Do this:
Write out each of the following items word for word.

>> Start

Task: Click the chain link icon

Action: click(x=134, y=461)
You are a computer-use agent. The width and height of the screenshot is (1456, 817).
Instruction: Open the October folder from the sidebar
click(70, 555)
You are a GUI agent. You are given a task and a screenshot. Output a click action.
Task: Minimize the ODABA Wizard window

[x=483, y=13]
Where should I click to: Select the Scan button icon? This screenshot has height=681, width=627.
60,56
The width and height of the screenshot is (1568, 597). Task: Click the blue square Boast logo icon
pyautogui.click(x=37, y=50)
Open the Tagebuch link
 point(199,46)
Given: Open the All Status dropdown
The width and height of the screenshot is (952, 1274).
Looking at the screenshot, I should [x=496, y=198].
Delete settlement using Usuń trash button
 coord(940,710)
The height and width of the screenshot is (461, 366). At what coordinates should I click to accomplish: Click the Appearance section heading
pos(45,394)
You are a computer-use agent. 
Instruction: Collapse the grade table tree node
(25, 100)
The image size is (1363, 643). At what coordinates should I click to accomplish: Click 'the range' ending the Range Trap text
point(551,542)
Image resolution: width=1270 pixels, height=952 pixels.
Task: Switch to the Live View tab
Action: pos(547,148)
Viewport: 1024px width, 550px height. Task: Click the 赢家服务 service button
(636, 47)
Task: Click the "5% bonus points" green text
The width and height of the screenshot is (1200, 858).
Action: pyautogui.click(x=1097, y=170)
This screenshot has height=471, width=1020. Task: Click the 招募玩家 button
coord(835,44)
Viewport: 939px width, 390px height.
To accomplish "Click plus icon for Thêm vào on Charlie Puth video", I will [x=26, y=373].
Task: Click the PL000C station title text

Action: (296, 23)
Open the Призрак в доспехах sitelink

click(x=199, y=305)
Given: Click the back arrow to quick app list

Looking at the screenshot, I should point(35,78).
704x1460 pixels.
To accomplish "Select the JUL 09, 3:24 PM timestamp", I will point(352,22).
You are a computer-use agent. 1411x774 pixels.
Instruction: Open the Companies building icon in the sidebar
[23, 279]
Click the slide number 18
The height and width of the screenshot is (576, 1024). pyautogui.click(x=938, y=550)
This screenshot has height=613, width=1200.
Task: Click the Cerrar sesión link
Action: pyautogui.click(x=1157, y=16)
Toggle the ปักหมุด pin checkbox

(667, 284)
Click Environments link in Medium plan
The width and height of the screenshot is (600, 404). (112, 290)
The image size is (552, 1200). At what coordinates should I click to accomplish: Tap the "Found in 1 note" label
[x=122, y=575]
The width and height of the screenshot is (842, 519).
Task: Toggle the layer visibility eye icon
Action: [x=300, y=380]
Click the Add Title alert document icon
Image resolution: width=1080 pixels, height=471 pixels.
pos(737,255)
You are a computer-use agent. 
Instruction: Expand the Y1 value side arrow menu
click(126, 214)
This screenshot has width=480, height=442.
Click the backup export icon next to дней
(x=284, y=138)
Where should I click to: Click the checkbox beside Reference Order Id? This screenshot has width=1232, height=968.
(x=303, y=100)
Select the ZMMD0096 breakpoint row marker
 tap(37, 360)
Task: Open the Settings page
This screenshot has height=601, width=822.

>> End

The output:
Task: Click the chain link icon

Action: click(x=134, y=461)
You are a computer-use agent. The width and height of the screenshot is (1456, 817).
Instruction: Open the October folder from the sidebar
click(70, 555)
You are a GUI agent. You are given a task and a screenshot. Output a click action.
Task: Minimize the ODABA Wizard window

[x=483, y=13]
Where should I click to: Select the Scan button icon? This screenshot has height=681, width=627.
60,56
The width and height of the screenshot is (1568, 597). Task: Click the blue square Boast logo icon
pyautogui.click(x=37, y=50)
Open the Tagebuch link
 point(199,46)
Given: Open the All Status dropdown
The width and height of the screenshot is (952, 1274).
Looking at the screenshot, I should [x=496, y=198].
Delete settlement using Usuń trash button
 coord(940,710)
The height and width of the screenshot is (461, 366). At what coordinates should I click to accomplish: Click the Appearance section heading
pos(45,394)
You are a computer-use agent. 
Instruction: Collapse the grade table tree node
(25, 100)
The image size is (1363, 643). At what coordinates should I click to accomplish: Click 'the range' ending the Range Trap text
point(551,542)
Image resolution: width=1270 pixels, height=952 pixels.
Task: Switch to the Live View tab
Action: pos(547,148)
Viewport: 1024px width, 550px height. Task: Click the 赢家服务 service button
(636, 47)
Task: Click the "5% bonus points" green text
The width and height of the screenshot is (1200, 858).
Action: pyautogui.click(x=1097, y=170)
This screenshot has height=471, width=1020. Task: Click the 招募玩家 button
coord(835,44)
Viewport: 939px width, 390px height.
To accomplish "Click plus icon for Thêm vào on Charlie Puth video", I will [x=26, y=373].
Task: Click the PL000C station title text

Action: (296, 23)
Open the Призрак в доспехах sitelink

click(x=199, y=305)
Given: Click the back arrow to quick app list

Looking at the screenshot, I should point(35,78).
704x1460 pixels.
To accomplish "Select the JUL 09, 3:24 PM timestamp", I will point(352,22).
You are a computer-use agent. 1411x774 pixels.
Instruction: Open the Companies building icon in the sidebar
[23, 279]
Click the slide number 18
The height and width of the screenshot is (576, 1024). pyautogui.click(x=938, y=550)
This screenshot has height=613, width=1200.
Task: Click the Cerrar sesión link
Action: pyautogui.click(x=1157, y=16)
Toggle the ปักหมุด pin checkbox

(667, 284)
Click Environments link in Medium plan
The width and height of the screenshot is (600, 404). (112, 290)
The image size is (552, 1200). At what coordinates should I click to accomplish: Tap the "Found in 1 note" label
[x=122, y=575]
The width and height of the screenshot is (842, 519).
Task: Toggle the layer visibility eye icon
Action: [x=300, y=380]
Click the Add Title alert document icon
Image resolution: width=1080 pixels, height=471 pixels.
pos(737,255)
You are a computer-use agent. 
Instruction: Expand the Y1 value side arrow menu
click(126, 214)
This screenshot has width=480, height=442.
Click the backup export icon next to дней
(x=284, y=138)
Where should I click to: Click the checkbox beside Reference Order Id? This screenshot has width=1232, height=968.
(x=303, y=100)
Select the ZMMD0096 breakpoint row marker
 tap(37, 360)
Task: Open the Settings page
This screenshot has height=601, width=822.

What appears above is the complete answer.